It’s a bit of a mouthful, but EBITDA (earnings before interest, tax, depreciation, and amortisation) has been one of the most widely used metrics in finance since the 1980s.
It has attained this ubiquity despite not being recognised under the International Financial Reporting Standards (IFRS). Rather, as the FRC explained to AccountingWEB, it can be thought of as a presentation of management’s view.
By stripping away non-operational expenses, EBITDA, in theory, allows for easier analysis of a company’s core profitability. The measure became popular in the late 90s because it proved to be a useful valuation tool during the dizzying dotcom bubble for loss-making tech businesses.
The dotcom bubble burst, but EBITDA remained. According to the London Business School’s Chris Higson, it has become something akin to a cult. “EBITDA is part of the story,” Higson wrote. “However, and worryingly, EBITDA has become the story for many companies, analysts and commentators.”
As it happens, there’s currently an IFRS project looking at the possible disclosure of a ‘management performance metric’ on the face of the financial statements, which would be based off a more standardised format.
But that’s looking ahead into the future. A metric like EBITDA is still with us, and while it is, it’s worth asking what its uses and weaknesses are.
Higson’s criticism is focused on the 'DA' part of the metric. By omitting depreciation and amortisation, he argued, you’re ignoring a very real cost. It’s a misgiving that Jeremy Hunt, the CFO of InvestorConnected echoes.
“EBITDA is there to say how profitable the underlying core of the company is,” Hunt said. “Where EBITDA loses value is because companies inherently are set up in certain ways. So you might have large amounts of machinery depreciating over time or have large loans.
“Now, when you take external investors into account, they often have the ability to change stuff that comes after the line, after EBITDA. They could, for instance, write off a loan or provide extra funding so you don’t need a loan.”
EBITDA, Hunt explained, will show whether the core operations are profitable, but once you consider how the business is structured and how it comes to be where it is today, that’s when you have to broaden your insight.

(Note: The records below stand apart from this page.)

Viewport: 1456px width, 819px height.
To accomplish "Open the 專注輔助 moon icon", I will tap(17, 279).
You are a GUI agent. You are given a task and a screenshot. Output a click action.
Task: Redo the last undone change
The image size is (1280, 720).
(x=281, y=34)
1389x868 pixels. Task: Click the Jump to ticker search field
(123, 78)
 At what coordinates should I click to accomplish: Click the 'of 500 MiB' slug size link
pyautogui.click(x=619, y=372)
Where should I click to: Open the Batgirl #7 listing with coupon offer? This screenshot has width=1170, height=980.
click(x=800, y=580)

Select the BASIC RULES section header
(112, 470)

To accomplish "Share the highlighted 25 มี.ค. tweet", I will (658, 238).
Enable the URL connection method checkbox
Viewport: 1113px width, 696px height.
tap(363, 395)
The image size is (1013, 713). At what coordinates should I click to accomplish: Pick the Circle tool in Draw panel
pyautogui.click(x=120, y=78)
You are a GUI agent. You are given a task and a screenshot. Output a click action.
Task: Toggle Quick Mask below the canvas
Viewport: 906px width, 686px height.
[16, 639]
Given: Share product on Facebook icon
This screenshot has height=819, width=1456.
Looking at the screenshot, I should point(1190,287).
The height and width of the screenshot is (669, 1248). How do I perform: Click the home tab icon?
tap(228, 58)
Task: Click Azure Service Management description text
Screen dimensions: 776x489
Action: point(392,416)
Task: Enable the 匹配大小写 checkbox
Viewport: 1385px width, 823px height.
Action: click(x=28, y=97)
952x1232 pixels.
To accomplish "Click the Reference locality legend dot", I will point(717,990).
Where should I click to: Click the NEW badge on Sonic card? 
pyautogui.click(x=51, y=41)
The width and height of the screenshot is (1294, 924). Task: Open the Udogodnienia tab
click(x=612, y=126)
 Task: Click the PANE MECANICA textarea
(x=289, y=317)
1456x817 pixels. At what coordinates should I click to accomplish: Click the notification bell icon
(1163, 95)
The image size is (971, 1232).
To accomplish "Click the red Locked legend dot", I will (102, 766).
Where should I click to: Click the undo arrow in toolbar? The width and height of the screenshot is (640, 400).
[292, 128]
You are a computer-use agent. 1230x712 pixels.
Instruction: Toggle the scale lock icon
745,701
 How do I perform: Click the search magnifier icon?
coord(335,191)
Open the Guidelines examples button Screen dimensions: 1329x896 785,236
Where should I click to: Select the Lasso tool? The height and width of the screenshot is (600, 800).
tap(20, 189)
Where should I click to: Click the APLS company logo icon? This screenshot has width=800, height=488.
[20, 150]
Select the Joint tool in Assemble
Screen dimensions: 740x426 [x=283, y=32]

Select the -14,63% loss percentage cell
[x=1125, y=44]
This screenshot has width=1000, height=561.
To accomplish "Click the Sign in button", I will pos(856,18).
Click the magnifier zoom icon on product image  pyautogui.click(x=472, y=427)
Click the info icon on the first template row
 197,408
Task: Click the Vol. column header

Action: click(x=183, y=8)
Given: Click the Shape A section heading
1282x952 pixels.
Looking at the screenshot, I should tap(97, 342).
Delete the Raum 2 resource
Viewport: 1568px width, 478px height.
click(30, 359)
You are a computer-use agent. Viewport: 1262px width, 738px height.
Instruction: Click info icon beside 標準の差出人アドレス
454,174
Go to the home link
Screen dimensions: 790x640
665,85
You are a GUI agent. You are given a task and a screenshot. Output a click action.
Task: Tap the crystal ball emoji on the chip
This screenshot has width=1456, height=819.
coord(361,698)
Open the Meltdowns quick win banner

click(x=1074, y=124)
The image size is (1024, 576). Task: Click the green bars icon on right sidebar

“A lot of people will use net profit to get a better idea of a business’s profitability,” Hunt said.
But EBITDA remains useful, said Hunt’s co-founder Thierry Clarke because net profit doesn’t take into account that some businesses want to operate at a loss. “EBITDA isn’t messed around by leverage and other operational lines that go through the P&L.”
EBITDA remains one of Clarke’s core valuation methodologies, but some startups have gone sour on the measure. For businesses where their valuation relies heavily on intellectual property (IP), EBITDA doesn’t adequately reflect their scaling potential.
“We’re valuing the business very highly depending on what we think it will scale to, much higher than a few multiples of EBITDA,” said Alasdair McGill, the FD of the new social network Miigen. McGill is currently shepherding the business through its next funding round which is likely to raise north of £1m.
According to McGill, EBITDA is a metric that Miigen tries not to use. “In this funding round with Miigen, we’ve calculated what we think the EBITDA might be but we don’t want investors focused on it. We’ve had to use it to respond to a question but we don’t think the value will lie there for anyone.”
For Caroline Plumb, the founder of Fluidly, a VC-backed intelligent cashflow tool, valuation is much more than just the numbers. “You need to look at the business, its maturity, its growth rate, the intellectual property, the wider market. It’s never just a function of one thing. The multiples of EBITDA vary widely depending on those factors.
“It doesn’t make sense to use EBITDA as a valuation metric because it’s essentially a backward-looking measure. It tells you about a period of profitability that happened in the past. A valuation is borne of your current assets and how you can commercialise those.”
But EBITDA’s popularity endures, despite its increasing inadequacy. “I trained with EY in the 80s, and the way we measure things now is exactly the same,” said Miigen’s McGill. “The problem is that people don’t know anything else. It’s trying to find examples of businesses that are valued differently. We’re still trying to answer that question ourselves.”